Black Panther ran on the same hardware that formed the guts of Gradius and which System 16 calls the Konami Nemesis Hardware after it. The brains were the popular Motorola 68000 CPU with a Zilog Z80 handling the sound created by two of General Instrument’s AY-3-8910 chips. While it did run other games such as Black Panther and essentially fell into Konami’s spaghetti approach to building hardware, it’s best known for Gradius.
Your panther started out with fifty units of health which decreased when you were hit by enemies or collided into certain obstacles like electric gates or a weird, bubbly, orange cloud thing that looked like a mini platform and split in half to make jumping over it more difficult among other tricky objects. There were four main stages with mini-bosses in each and one main boss at the end that you had to beat down. This often meant using a leap and claw attack to his a weak spot on the enemy while they moved about and did their best to destroy our feline hero with blasts of energy or something as simple as jumping on them.
Visually, the game was a little rough around the edges especially when it came to the enemies who looked pretty flat though the panther animation work was quite sharp. It also did a decent job with some of the backdrops portraying the wrecked cities and ruined highways of a battered Earth. The soundtrack was actually not too bad, though the sound effects weren’t quite as good.
The game doesn’t use invincibility frames and is pretty brutal when it comes to collision detection making it way too easy to get juggled by enemies in close proximity to each other. Part of the problem is that there’s a knockback to getting hit which can also result in getting smacked into other enemies, and the damage can be pretty brutal depending on what difficulty level the operator set the game at. If you’re looking for a frustrating game, this is where a lot of that frustration will come from.
There’s actually an ending, too! After beating the last boss, the screen goes to a shot of Earth and displays a congratulatory message to the player along with an opportunity to enter their initials on the leaderboard. Dying doesn’t reset your score and continuing places you roughly back to where you died, so it gives the player a little mercy in that regard, though arcade operators can also tweak the continuation scheme to curtail which stages you can actually do that with if it’s not hard enough.

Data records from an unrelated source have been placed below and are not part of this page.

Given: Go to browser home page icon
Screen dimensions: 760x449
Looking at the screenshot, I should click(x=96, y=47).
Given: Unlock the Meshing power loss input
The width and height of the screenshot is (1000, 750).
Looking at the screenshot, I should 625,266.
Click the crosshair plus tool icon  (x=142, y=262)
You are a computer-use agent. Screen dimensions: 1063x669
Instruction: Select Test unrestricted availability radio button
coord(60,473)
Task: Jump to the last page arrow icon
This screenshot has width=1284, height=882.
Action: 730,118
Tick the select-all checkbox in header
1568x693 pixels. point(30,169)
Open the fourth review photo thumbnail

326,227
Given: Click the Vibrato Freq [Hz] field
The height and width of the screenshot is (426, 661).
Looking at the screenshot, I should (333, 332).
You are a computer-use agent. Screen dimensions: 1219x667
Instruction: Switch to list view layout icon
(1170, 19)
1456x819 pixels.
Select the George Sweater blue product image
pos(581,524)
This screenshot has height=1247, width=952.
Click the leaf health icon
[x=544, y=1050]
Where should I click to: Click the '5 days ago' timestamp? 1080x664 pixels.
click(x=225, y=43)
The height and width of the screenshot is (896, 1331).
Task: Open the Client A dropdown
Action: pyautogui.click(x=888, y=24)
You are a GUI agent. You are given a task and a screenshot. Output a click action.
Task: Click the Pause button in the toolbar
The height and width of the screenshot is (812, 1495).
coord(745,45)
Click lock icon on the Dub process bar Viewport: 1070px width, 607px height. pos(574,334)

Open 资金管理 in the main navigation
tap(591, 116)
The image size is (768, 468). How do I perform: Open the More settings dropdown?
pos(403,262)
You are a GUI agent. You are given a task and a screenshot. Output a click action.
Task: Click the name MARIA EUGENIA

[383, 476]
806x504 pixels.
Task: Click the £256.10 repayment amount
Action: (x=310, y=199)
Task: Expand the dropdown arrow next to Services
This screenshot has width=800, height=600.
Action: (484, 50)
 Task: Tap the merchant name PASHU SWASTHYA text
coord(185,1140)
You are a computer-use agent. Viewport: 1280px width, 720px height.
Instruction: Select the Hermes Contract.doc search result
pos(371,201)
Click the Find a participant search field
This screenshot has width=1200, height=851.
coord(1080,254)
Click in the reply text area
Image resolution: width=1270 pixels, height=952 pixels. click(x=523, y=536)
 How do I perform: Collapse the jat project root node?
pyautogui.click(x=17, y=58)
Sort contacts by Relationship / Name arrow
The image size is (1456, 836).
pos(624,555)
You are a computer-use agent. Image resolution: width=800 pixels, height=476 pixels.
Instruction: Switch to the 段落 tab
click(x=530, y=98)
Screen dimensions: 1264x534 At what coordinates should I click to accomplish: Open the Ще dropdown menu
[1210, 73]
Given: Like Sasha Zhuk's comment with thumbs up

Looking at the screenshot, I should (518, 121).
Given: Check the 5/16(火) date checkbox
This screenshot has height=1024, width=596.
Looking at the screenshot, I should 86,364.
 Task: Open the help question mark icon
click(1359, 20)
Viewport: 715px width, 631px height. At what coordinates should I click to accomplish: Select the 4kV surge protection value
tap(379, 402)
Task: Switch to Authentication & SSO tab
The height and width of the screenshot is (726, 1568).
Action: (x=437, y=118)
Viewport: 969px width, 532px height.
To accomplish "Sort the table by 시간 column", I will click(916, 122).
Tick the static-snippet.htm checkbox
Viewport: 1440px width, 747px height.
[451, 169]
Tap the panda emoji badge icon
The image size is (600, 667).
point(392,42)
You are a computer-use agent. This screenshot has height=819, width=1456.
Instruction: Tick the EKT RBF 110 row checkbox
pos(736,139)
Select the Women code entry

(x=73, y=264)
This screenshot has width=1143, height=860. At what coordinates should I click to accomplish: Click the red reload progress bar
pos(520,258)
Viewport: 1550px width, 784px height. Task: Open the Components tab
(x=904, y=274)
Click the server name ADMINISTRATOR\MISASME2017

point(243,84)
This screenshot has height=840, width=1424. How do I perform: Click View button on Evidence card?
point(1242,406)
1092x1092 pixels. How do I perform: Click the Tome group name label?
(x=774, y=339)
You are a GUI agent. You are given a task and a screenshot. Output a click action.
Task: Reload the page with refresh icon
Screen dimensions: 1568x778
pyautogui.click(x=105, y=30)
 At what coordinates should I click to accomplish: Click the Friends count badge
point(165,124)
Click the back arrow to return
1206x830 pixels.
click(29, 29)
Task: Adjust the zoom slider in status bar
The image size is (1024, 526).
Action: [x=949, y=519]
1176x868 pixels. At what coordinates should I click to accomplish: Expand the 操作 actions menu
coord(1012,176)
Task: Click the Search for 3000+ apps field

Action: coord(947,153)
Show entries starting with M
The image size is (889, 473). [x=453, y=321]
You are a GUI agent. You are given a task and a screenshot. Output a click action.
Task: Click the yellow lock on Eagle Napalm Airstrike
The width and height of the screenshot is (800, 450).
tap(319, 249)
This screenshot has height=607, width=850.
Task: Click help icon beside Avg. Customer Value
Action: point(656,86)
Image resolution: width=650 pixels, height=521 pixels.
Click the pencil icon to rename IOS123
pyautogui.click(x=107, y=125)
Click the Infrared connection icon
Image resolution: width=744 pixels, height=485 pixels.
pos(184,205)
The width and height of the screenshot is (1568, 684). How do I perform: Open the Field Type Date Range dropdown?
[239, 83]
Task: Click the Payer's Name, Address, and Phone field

The running stuff is interesting, though that’s interrupted in later stages by some platforming that can be a chore to get through when you’re trying not to get bounced around like panther ping pong. One nice thing is that you can backtrack a bit to jump onto platforms and avoid enemies. Or get a better jumping angle over some of the more ruthlessly placed traps ready to eat your quarters alive.
This Konami title never quite made it out of the arcade or into a Konami classics collection as far as I know. This is one of those titles that was probably too strange, or ended up being too niche, to bother doing anything more with leaving it relatively obscure.
Black Panther’s definitely one of those odd gems that you almost would never expect to see in the arcade. Players going in as a heroic panther saving the world? Just another day in the arcade for someone like Konami.